TASK PROMPT –
Repeat only the lines below from the one that contains "Task: Expand the Meet now dropdown arrow" through the final line, exactly. Omit pictures.
==========
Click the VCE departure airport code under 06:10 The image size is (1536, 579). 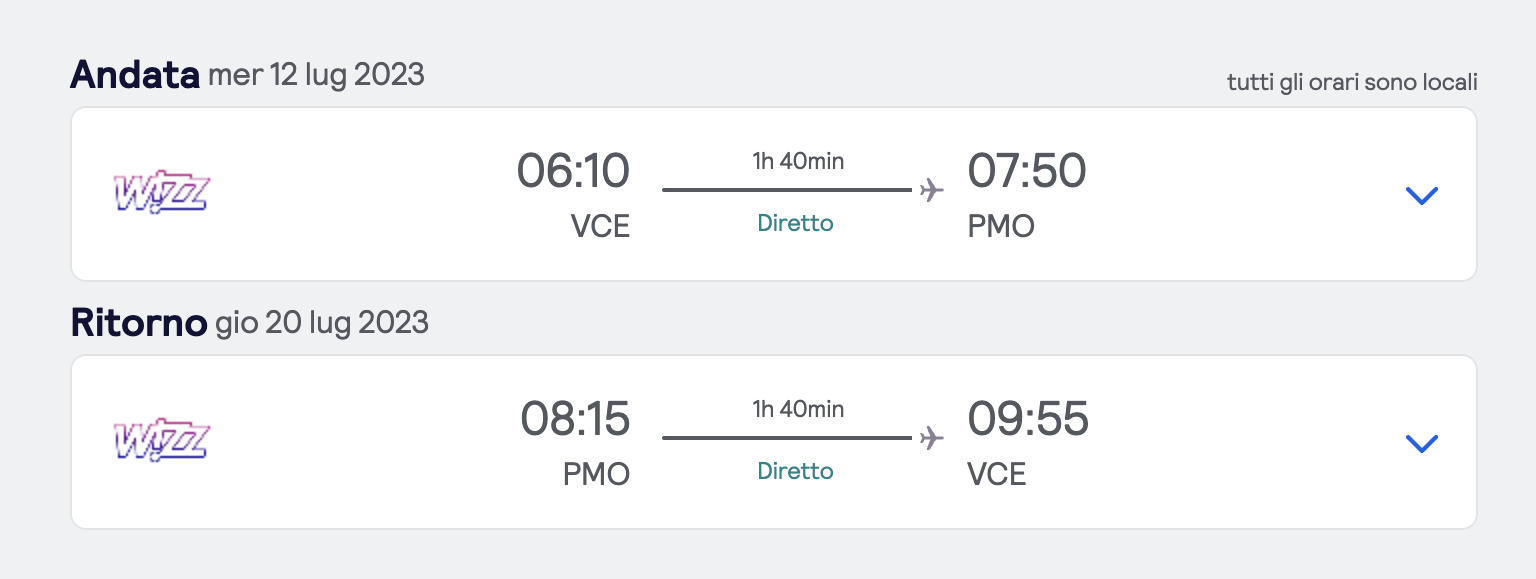point(600,227)
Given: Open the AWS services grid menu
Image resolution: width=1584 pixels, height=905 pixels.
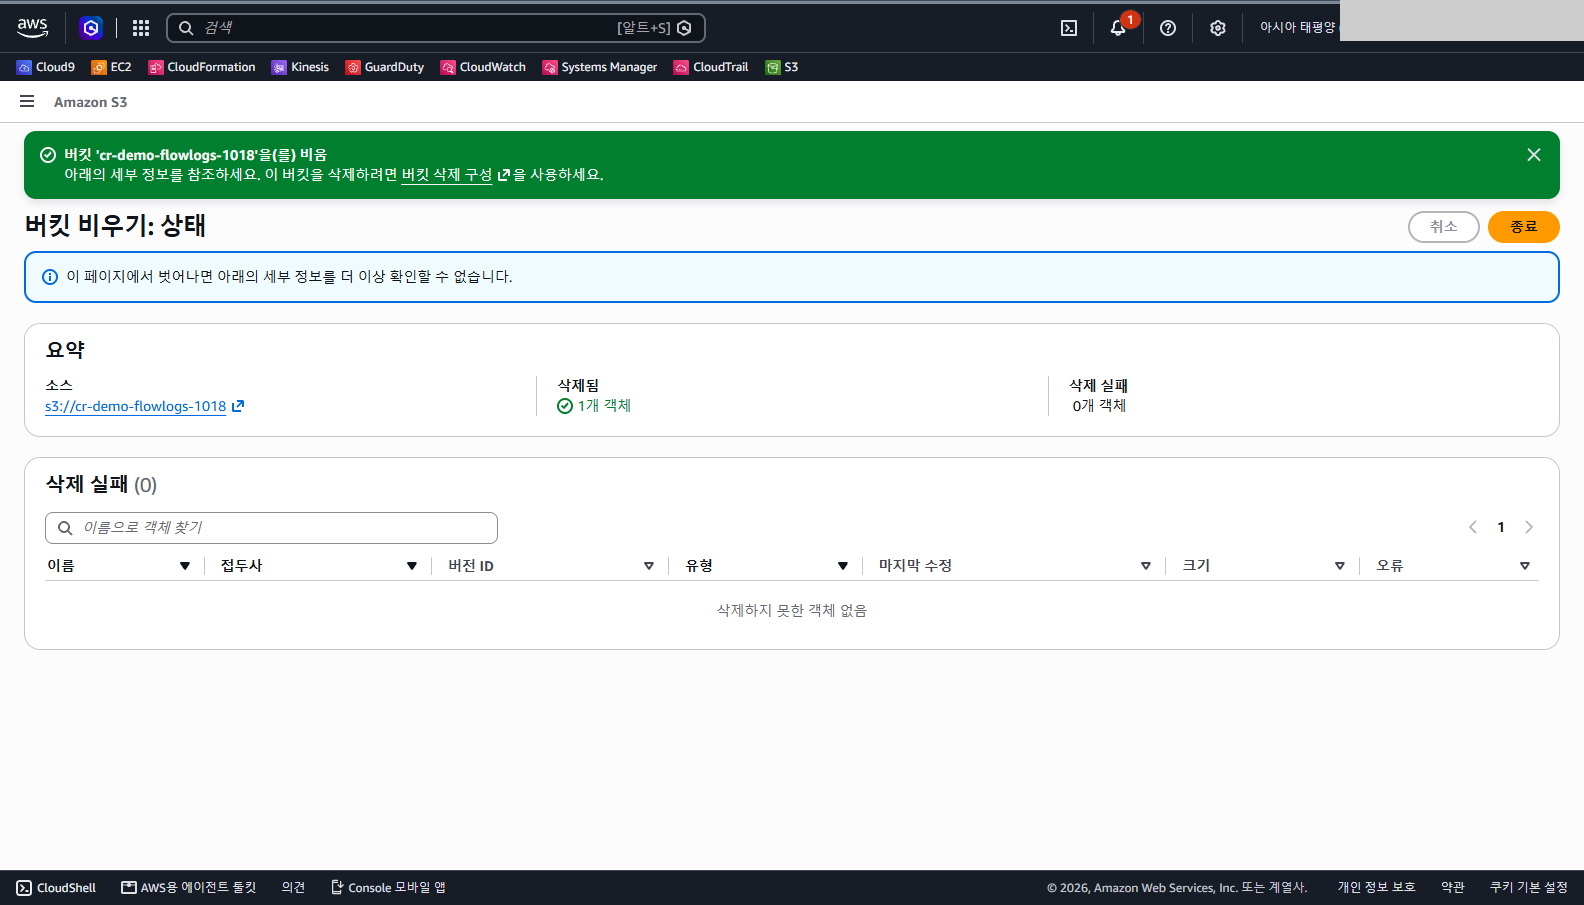Looking at the screenshot, I should click(141, 28).
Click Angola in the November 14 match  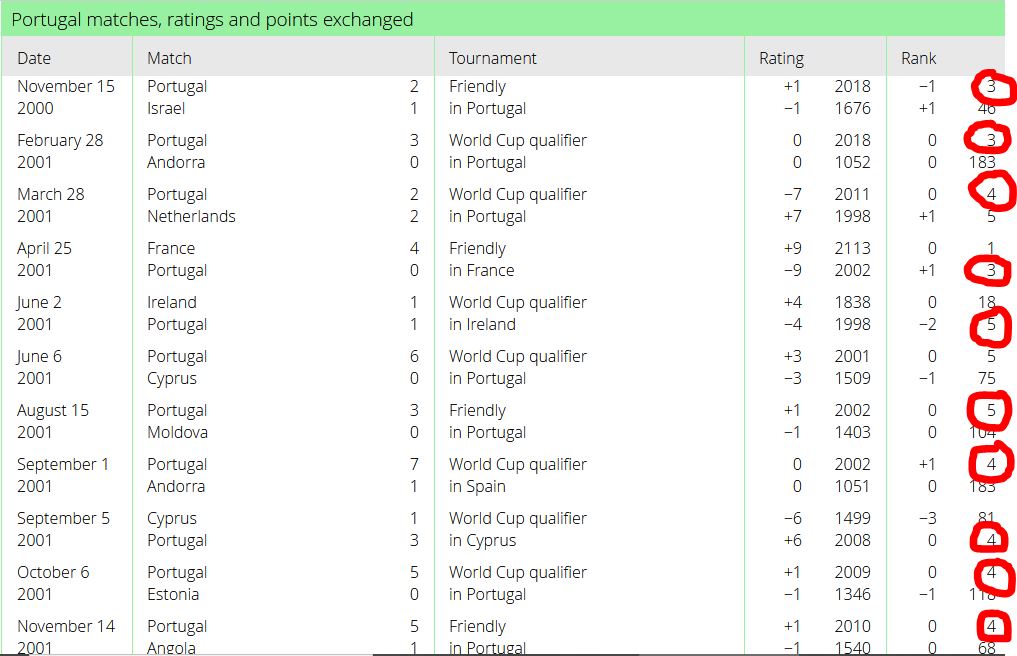[171, 648]
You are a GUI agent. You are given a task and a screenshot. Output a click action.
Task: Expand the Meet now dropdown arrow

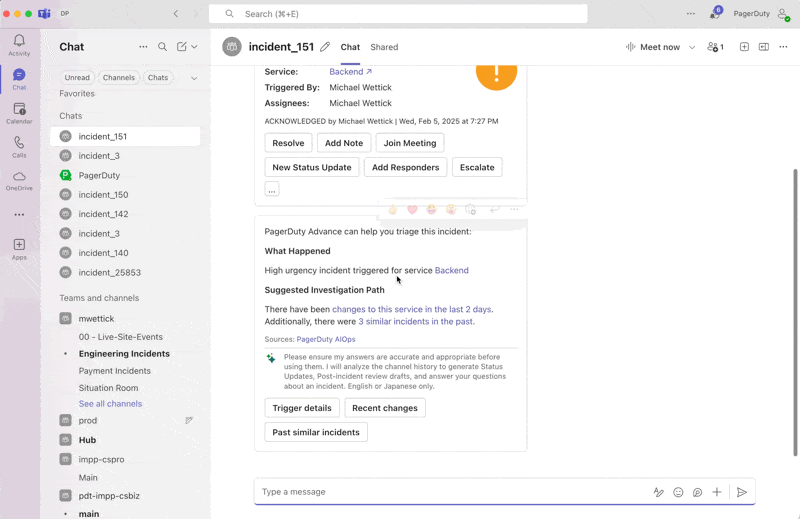pyautogui.click(x=692, y=47)
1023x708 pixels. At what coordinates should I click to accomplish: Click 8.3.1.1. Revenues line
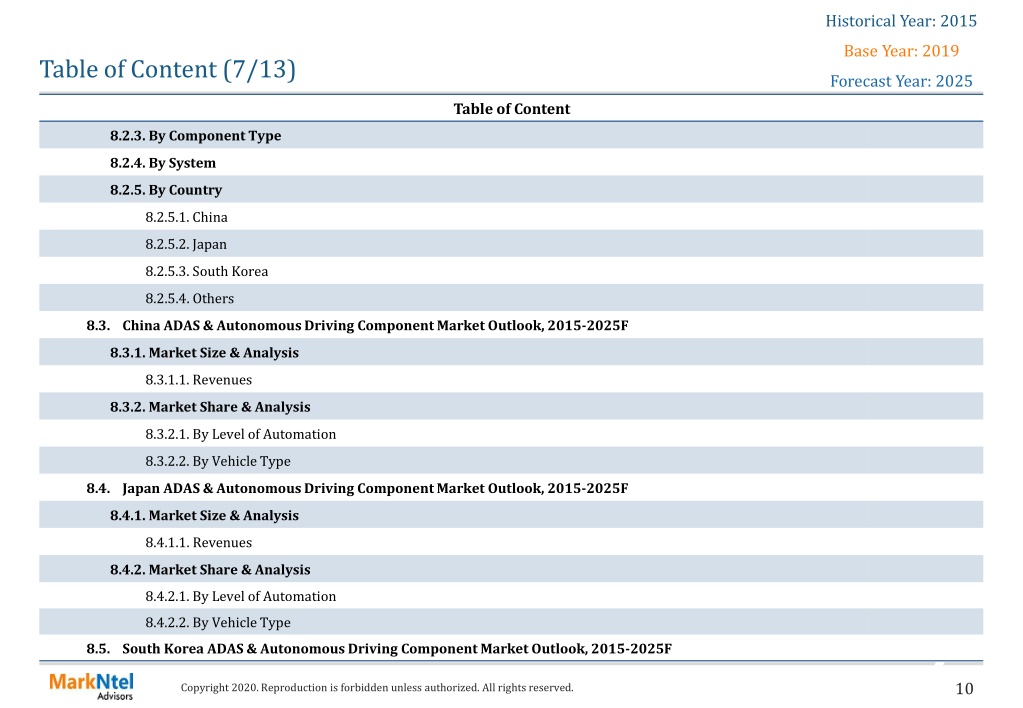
==========
THE ANSWER –
Task: Expand the Meet now dropdown arrow

pyautogui.click(x=692, y=47)
1023x708 pixels. At what coordinates should I click to accomplish: Click 8.3.1.1. Revenues line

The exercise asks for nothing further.